The university acknowledged the request and then kept moving the dates for fulfilling it, Stacy Skankey, litigation director for Goldwater’s American Freedom Network, told The Lion. The school cited general administrative burden as reasons for the delay but gave no specific hardship, such as cost or difficulty in obtaining the records.

“There’s no sense that we have from their communications of how many documents we are talking about, how burdensome this request is, anything like that,” she said. “They’ve just been very vague and said that they’re working on it.

“So that’s key, because they haven’t said, ‘Oh, this is cumbersome or is going to take a long time.’ They haven’t said this will increase your cost exponentially. They have not given any real reasons specific to this request. They’re saying general administrative burden, but that’s not an exception to the law.”

Refusing to turn over records without a legitimate reason violates both the California Public Records Act and the California Constitution.

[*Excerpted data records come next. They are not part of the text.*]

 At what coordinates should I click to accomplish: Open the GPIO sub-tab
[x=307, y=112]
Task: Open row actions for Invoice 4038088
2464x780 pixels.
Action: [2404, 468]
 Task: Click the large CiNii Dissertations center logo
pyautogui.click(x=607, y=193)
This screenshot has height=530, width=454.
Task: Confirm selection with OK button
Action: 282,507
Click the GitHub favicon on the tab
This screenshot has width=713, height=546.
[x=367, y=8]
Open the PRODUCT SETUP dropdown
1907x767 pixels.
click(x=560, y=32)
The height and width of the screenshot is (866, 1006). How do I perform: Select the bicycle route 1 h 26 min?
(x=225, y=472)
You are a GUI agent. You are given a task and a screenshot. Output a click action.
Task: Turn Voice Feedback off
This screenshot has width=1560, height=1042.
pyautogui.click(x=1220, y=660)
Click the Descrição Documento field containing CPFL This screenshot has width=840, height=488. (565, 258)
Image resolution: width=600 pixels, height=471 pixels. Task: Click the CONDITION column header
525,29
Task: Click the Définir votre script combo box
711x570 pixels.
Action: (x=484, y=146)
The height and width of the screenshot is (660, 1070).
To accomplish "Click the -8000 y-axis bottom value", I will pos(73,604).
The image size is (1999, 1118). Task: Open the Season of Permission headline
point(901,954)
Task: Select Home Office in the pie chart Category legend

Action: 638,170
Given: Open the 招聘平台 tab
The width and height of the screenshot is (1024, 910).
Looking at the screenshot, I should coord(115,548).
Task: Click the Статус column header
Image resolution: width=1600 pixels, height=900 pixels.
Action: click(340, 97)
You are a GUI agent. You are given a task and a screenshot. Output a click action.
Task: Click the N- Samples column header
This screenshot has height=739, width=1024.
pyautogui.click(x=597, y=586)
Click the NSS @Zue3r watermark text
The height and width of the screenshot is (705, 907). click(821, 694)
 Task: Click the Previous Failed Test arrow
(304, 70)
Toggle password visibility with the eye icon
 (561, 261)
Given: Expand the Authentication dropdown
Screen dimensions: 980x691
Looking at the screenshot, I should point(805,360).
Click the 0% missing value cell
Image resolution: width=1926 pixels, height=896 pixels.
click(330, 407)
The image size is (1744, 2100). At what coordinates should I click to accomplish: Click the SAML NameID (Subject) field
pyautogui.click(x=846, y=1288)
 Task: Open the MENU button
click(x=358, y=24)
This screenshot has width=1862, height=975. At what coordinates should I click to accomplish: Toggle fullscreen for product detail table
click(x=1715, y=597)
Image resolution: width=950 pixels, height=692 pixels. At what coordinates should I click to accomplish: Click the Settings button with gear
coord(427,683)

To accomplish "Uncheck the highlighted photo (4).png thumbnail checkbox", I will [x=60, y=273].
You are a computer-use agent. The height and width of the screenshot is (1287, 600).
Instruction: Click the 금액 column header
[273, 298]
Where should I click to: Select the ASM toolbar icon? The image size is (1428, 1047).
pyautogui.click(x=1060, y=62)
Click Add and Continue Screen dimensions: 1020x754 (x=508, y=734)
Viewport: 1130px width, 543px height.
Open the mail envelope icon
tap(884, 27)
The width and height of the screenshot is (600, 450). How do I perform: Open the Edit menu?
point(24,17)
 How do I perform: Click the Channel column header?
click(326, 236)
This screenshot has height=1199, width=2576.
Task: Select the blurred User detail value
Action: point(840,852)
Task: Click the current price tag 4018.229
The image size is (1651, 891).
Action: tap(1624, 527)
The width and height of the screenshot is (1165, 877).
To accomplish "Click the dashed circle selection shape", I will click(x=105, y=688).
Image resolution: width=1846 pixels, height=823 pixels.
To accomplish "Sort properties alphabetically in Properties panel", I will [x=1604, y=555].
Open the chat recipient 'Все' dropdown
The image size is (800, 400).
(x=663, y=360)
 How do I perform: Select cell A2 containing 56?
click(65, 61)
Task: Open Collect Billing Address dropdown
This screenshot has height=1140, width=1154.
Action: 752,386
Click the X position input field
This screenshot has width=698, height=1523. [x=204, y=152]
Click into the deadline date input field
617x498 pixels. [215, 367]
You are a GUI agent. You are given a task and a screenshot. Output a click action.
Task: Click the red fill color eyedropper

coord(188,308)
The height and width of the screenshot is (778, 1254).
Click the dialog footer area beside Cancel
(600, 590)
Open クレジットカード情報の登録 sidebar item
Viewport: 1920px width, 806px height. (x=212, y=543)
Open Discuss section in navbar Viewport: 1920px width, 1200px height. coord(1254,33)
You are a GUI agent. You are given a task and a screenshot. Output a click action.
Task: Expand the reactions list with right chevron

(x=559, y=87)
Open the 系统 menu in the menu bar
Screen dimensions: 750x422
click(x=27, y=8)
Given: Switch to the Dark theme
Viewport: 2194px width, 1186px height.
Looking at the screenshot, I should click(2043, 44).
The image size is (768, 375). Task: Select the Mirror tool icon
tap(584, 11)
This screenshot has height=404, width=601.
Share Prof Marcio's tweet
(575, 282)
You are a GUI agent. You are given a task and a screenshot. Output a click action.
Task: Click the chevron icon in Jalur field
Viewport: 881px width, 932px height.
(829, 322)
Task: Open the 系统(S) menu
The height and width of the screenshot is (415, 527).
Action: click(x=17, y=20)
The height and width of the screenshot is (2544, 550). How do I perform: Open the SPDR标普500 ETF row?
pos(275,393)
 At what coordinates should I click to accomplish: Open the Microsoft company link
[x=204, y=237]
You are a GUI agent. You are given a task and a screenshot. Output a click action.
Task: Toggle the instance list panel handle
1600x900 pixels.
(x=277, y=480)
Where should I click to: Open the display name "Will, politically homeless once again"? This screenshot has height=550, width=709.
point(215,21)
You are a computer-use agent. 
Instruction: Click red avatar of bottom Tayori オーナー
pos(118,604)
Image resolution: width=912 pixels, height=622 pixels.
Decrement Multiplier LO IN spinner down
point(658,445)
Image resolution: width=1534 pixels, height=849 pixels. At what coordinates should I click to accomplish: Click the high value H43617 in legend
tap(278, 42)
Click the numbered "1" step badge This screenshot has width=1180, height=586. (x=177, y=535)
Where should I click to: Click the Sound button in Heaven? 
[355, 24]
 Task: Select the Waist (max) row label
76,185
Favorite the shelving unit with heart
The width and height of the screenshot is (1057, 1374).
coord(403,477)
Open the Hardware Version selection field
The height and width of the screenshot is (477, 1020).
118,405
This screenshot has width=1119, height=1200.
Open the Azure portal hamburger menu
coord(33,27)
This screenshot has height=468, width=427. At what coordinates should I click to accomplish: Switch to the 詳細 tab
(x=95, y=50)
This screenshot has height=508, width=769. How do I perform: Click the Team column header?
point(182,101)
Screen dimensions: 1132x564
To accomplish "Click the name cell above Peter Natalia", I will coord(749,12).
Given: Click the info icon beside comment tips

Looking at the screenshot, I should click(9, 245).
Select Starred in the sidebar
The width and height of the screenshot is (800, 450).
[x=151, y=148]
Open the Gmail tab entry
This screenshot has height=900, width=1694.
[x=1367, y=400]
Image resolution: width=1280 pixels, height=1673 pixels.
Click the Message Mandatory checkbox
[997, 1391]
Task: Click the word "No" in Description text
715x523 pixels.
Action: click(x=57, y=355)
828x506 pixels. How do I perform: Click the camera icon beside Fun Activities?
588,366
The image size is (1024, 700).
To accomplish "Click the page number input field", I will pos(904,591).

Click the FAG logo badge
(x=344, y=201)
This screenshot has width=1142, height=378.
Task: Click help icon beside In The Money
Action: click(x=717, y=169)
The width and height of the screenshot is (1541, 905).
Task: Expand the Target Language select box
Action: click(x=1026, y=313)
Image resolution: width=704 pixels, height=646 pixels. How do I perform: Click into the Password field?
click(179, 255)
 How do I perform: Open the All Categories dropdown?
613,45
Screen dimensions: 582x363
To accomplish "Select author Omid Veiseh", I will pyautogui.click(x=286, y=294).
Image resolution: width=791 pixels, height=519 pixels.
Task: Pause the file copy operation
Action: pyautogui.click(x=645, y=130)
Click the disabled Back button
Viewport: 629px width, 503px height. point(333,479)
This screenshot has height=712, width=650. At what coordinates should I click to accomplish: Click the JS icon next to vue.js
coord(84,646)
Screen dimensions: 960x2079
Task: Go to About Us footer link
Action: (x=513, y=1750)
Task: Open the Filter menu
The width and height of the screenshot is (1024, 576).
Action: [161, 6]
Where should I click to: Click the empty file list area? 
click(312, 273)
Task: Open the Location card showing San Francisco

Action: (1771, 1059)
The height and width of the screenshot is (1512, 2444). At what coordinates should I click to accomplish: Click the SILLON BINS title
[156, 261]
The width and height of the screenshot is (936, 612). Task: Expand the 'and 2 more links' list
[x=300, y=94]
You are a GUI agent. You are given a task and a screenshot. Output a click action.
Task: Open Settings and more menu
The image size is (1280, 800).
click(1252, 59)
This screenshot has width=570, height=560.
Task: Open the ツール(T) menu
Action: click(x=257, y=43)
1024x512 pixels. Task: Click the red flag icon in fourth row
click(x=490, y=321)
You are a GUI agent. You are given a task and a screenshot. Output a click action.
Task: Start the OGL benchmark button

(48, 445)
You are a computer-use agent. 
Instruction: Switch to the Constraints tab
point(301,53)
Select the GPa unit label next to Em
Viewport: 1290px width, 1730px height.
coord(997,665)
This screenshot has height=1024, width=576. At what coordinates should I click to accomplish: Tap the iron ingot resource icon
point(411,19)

“Under California law, taxpayer-funded institutions like UCLA cannot withhold public records like the ones Goldwater has requested, even if those records include embarrassing or controversial information that the institutions would prefer to keep hidden,” Bradley Benbrook, a member of Goldwater’s pro bono American Freedom Network, said in a release.

“UCLA proudly advertises on its website that it pays ‘Activists-in-Residence’ like Ms. Gray-Garcia to engage in the type of ‘poverty scholarship’ and ‘revolutionary journalism’ she pursues, yet it has refused to produce the basic documents Goldwater has requested about her work for UCLA and the financial support UCLA provides. We brought this case to ask the court to order UCLA to follow the law and turn over the records.”

Skankey said a judge could force the university to release the documents, cover Goldwater’s legal fees and pay a fine if serious wrongdoing or a pattern is found.

She said the university may be trying to avoid more attention on its alleged antisemitic activities and the radical activist program.

Skankey said it is “by no means unforeseen or rare” for institutions to drag their feet in fulfilling records requests, but having to resort to litigation to spur their release is fairly uncommon.

Goldwater is fighting not only at UCLA, but for transparency at all government and public institutions, she said, so that “they’re not able to operate behind closed doors. They are accountable to taxpayers, and they should be transparent in their dealings.”